Having a baby is bliss as you have a creature who has little of both you and your partner. However, having a baby is also challenging. One day you are two and the other day you are three. You won't be able to spend time with each other like before.
There will be times when you and your partner will be having disagreement and conflicts. Both of you will be going through emotional struggles.Why Do New Parents Go Through Emotional Issues
A study done on parenting by Professor Claire Hughes, from Cambridge's Centre for Family Research, highlights the need for considering the emotional well-being of both the parents to determine the behavioural and emotional influence of the child . The child's emotions and behaviour were then studied at the age of 14 and 24 months to determine the kind of behavioural issue the child may develop in the upcoming years.
It was later found that the well-being of first-time expectant mothers affected the child's behaviour directly until the child turned two years old. Mothers going through stress, frustration, and prenatal stress delivered the child who later showed behavioural issues such as restlessness, volatility, throwing tantrums, etc.
Below are the reasons why parents become emotionally vulnerable:
One stops caring for self: Since the newborn requires intensive care and affection, parents, especially mothers, give most of the time to their children.
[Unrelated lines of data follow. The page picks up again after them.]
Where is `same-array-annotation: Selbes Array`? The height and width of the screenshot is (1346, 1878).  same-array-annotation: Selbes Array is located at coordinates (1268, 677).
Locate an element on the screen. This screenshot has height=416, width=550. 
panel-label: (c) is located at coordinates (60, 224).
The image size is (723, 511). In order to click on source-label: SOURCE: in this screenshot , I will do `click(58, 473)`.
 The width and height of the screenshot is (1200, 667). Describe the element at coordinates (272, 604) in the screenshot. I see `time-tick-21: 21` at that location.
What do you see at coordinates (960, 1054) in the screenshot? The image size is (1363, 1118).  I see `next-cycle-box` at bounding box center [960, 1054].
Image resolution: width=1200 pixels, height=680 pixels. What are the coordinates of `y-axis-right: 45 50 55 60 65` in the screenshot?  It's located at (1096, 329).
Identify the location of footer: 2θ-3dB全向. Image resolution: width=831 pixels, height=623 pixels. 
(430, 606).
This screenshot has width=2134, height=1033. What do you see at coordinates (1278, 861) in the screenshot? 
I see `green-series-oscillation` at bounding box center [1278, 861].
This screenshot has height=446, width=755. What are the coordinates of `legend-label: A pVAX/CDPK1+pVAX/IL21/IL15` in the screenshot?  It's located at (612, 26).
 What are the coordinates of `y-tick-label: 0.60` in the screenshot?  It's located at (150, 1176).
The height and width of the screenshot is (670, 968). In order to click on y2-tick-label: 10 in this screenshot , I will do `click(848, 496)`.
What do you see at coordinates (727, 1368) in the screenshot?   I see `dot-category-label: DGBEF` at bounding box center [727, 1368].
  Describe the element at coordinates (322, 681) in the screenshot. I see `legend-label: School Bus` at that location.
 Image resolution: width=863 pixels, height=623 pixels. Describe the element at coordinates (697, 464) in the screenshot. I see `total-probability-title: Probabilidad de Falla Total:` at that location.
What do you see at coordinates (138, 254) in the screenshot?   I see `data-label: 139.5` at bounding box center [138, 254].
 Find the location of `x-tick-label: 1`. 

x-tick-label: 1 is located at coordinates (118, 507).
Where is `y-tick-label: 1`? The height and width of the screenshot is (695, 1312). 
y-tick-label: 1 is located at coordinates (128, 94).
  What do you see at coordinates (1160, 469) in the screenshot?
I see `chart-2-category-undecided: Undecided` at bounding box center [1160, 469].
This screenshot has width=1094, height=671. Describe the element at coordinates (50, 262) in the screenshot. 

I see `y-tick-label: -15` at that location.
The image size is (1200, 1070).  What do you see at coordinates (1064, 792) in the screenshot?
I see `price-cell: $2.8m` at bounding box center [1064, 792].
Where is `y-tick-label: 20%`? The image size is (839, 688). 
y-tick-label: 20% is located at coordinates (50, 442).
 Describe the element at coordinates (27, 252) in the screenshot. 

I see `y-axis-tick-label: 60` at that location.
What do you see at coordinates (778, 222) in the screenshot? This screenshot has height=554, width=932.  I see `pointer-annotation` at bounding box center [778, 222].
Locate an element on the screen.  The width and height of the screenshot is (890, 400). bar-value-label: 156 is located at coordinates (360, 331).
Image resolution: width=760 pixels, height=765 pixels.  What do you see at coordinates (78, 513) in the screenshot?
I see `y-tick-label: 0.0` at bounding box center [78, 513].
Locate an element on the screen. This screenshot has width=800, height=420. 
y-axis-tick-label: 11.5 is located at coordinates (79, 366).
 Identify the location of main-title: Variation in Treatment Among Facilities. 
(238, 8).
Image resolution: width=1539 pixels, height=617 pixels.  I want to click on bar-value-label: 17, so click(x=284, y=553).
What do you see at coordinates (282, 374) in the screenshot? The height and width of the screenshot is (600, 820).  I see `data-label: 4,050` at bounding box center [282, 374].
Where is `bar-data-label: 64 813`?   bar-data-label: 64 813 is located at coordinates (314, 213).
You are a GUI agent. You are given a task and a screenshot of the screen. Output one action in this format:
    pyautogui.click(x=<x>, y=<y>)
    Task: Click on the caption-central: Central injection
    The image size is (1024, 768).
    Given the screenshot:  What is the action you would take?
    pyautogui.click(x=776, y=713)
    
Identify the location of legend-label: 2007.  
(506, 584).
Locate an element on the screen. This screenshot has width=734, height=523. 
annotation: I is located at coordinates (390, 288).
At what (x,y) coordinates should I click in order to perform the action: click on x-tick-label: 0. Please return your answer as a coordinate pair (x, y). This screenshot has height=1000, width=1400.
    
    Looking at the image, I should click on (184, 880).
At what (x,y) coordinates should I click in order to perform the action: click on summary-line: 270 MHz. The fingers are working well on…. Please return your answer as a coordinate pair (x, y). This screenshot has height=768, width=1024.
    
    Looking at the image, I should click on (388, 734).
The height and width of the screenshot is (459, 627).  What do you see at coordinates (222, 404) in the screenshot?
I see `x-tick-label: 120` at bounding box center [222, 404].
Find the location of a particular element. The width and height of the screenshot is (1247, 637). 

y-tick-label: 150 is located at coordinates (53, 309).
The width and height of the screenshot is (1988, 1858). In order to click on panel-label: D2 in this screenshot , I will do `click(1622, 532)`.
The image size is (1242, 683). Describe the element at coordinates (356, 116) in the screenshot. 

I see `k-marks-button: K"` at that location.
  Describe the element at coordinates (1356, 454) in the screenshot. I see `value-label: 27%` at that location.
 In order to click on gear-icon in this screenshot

There is no fixed time for newborns to feel hungry or poop. Mothers have to be on their toes to feed and do the needful for their children. This consumes a major time of the mothers. They don't get time for themselves. This can trigger anxiety and irritation among mothers.
Lack of physical intimacy: It is quite obvious to lavish the entire time on the crying newborn. This leads to tiredness and lack of sleep. Moreover, after having a newborn, couples do not prefer indulging in physical intimacy and prefer being with the child. However, this might lead to frustration and a feeling of getting neglected.
Different parenting strategies: Both the mother and father come from different environment as they have been raised differently. It is obvious that both of them want to give the best to their kids and, therefore, one parent's fast-and-loose style of child-rearing might be at odds with the other parent's more focused and disciplined approach.Why Children Get Affected By Seeing Their Parents Fight
Though fights are a part of every relationship, young children get affected after seeing their parents quarrel with each other. According to some scientists, "Young children can pick up on their parents' relationship problems - leaving them more likely to worry or scare easily."
As a result of the emotional struggles experienced by expecting parents, children might have some behavioural problems. Not only this, children learn from the way their parents react and respond to a certain situation. If parents are always screaming and playing the blame game, children will do the same.
Prof Claire Hughes has said, "For too long, the experiences of first-time dads have either been sidelined or treated in isolation from that of mums . This needs to change because difficulties in children's early relationships with both mothers and fathers can have long-term effects."What Behavioural Issues Are Being Faced By Kids
Some children who are of two years old and above might exhibit some common emotional problems such as unhappiness, anxiety, and fear. In addition to this, children might become short-tempered and stubborn. These behavioural issues are due to the prenatal and postnatal emotional struggles, lack of happiness, and emotional conflicts faced by their parents in their relationships.The Findings
A report was published in the Development & Psychopathology conducted on 438 first-time parents who shared their experiences of emotional struggles before and after their child completed 4th, 14th and 24th months.
The parents were interviewed in-person and were asked standardised questions. The parents reported how they went through depression and anxiety during the second and third trimester of their pregnancy. This continued even when their children were born and were of 4, 14 and 24 months. Parents also mentioned the kind of relationship they had with their children along with the behaviour exhibited by their children.
Prof Hughes said, "Our findings highlight the need for earlier and more effective support for couples to prepare them better for the transition to parenthood."
He further said, "genetic factors are likely to play a role but they accounted for parents' mental health difficulties prior to their first pregnancy and after their child's birth."